WRITTEN PROBLEM 1:
Can you reproduce, word for word, the section of the ladybird deed article from "Upon the death" to "the Owner’s Death?"?
WRITTEN PROBLEM 2:
Could you continue the article on ladybird deeds from the point where it ends?

Avoid Probate With A 'Ladybird Deed'
Posted: July 18th, 2022
What is a Ladybird Deed, and Why Should You Consider Getting One?
Note: The following is specific to Florida law. We strongly recommend you consult an attorney before attempting to set up a ladybird deed (or making any changes to the status of title to your real estate).
Transfer Property Ownership Without Need for Probate
A ladybird deed is a fully revocable form of a ‘life estate’ used to pass title (ownership) or real estate upon the owner’s death without need for probate.
Anyone who owns property in their individual capacity (meaning flesh and bone living and breathing humans including married couples, but excluding corporations, LLCs, or trusts) can pass ownership upon death without need for probate, while retaining the full range of ownership rights, including the right to sell, mortgage, or lease the property, and keep all proceeds for the benefit of the property owner(s).
The owner becomes the ‘life tenant’, and enjoys all of the benefits of possession and ownership during the owner’s lifetime.
Upon the death of the life tenant (think: owner), title (ownership) passes to the ‘remainderman’ (think: death beneficiary/beneficiaries) without probate court.
All that is required to establish clear title (ownership) in the death beneficiary (can be multiple) is to record the certificate of death for the former owner in county's public land records.
Is a Ladybird Deed Superior to a Will in Passing Real Estate Ownership Upon the Owner’s Death?
A will is not self-effecting; a ladybird deed is.
With a ladybird deed, title to (ownership of) the property passes immediately upon the life tenant’s (owner’s) death.
All that is required to establish record title in the death beneficiaries is to record the death certificate of the (former) life tenant in the public land records.
A will must go through the probate court process to be given effect of law; otherwise it’s just another piece of paper.
Probate typically costs several thousand dollars in attorney’s fees and court costs, and takes months of time when everything goes as planned (which is not always the case).
With a a ladybird deed all that is needed is to record the life tenant's death certificate in the public land records in the county in which the property is located, a process which currently costs less than $20.00.
Can I Keep My Homestead Exemption With a Ladybird Deed?

ROWS:
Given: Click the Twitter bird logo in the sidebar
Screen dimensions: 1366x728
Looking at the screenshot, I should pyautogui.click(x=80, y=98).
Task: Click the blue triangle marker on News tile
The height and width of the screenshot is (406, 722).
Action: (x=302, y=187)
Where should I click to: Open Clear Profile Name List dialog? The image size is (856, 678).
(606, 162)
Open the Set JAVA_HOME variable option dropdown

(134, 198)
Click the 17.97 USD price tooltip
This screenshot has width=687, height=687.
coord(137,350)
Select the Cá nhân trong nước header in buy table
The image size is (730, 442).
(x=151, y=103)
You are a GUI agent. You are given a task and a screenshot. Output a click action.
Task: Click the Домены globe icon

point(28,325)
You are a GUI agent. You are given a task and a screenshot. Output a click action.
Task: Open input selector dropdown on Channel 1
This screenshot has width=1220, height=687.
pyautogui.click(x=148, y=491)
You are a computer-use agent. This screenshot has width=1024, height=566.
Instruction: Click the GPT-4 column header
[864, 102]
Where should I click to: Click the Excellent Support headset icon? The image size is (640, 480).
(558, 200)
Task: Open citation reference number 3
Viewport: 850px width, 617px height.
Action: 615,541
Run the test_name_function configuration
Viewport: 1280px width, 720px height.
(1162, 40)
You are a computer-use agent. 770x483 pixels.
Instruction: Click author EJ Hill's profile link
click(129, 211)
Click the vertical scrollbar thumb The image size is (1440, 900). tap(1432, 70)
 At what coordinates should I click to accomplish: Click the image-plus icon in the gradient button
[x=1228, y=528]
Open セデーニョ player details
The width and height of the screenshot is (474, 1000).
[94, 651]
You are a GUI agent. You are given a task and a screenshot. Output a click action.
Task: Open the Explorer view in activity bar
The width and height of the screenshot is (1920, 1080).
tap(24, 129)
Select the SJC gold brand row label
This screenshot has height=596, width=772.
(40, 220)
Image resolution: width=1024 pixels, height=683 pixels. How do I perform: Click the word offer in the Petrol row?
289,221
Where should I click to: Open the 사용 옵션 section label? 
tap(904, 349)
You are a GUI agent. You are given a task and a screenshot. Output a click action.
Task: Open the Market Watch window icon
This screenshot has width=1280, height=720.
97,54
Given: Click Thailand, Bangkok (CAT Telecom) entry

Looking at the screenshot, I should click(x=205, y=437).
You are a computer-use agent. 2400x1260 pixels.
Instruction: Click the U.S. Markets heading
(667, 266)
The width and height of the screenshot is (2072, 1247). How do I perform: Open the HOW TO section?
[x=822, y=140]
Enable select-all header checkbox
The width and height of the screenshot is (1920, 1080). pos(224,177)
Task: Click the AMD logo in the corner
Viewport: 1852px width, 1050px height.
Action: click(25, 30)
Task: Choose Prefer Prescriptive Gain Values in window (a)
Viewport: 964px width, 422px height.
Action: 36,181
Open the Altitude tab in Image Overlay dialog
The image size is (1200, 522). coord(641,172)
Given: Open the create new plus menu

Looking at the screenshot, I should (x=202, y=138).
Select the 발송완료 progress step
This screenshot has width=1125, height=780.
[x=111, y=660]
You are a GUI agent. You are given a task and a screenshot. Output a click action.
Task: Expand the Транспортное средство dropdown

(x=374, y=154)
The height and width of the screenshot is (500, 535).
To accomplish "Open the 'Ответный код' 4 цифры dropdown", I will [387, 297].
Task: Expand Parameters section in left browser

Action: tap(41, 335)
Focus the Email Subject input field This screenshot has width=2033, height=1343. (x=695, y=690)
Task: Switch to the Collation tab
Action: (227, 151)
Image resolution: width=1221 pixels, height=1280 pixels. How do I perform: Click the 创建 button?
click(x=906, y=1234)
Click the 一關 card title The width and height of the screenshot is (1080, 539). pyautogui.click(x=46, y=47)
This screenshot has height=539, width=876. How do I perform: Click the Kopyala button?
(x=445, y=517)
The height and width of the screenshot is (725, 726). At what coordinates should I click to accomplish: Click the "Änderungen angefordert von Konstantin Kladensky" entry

EXPECTED ANSWER 1:
Upon the death of the life tenant (think: owner), title (ownership) passes to the ‘remainderman’ (think: death beneficiary/beneficiaries) without probate court.
All that is required to establish clear title (ownership) in the death beneficiary (can be multiple) is to record the certificate of death for the former owner in county's public land records.
Is a Ladybird Deed Superior to a Will in Passing Real Estate Ownership Upon the Owner’s Death?

EXPECTED ANSWER 2:
Yes. Under a ladybird deed, the life tenant (owner) retains all rights during his or her lifetime ( in the case of a married couple, until the death of the survivor as between the two of them).
This includes the homestead tax exemption and any other exemptions the owner qualifies for like widow, disabled veteran, etc.).
In addition to any available tax exemptions, the owner is also able to retain the benefits of Florida's generous constitutional homestead exemption from judgment creditors, which protects the owner from forced sale of the homestead property by one’s judgment creditors.
This exemption survives the owner's death, but only if the property is passed to next of kin, which can be accomplished without probate using a ladybird deed.
Is a Ladybird Deed Revocable?
Yes, if drafted properly, the ladybird deed is fully revocable by the life tenant (owner) at any time during the life tenant’s ownership of the property (i.e. until sale or death).
The life tenant (owner) may change the remainderman (death beneficiary/beneficiaries) at any time, or can simply deed the property back to the life tenant/owner outright.
The life tenant (owner) may also sell the property at any time and does NOT need to first revoke the ladybird deed before selling because the right to sell the property and retail all sale proceeds is expressly reserved in the language creating the ladybird deed.
Can I Have a Ladybird Deed if I Have a Mortgage?
Yes, you can have a ladybird deed even if you have a mortgage on the property, but there are a few things to know.
First, if you are buying a property, your lender will most likely NOT allow you to buy using a ladybird deed. However, they can't prevent you from doing so after purchasing, because establishing a properly drafted ladybird deed does not violate any terms of the standard mortgage including the ‘due on transfer’ clause.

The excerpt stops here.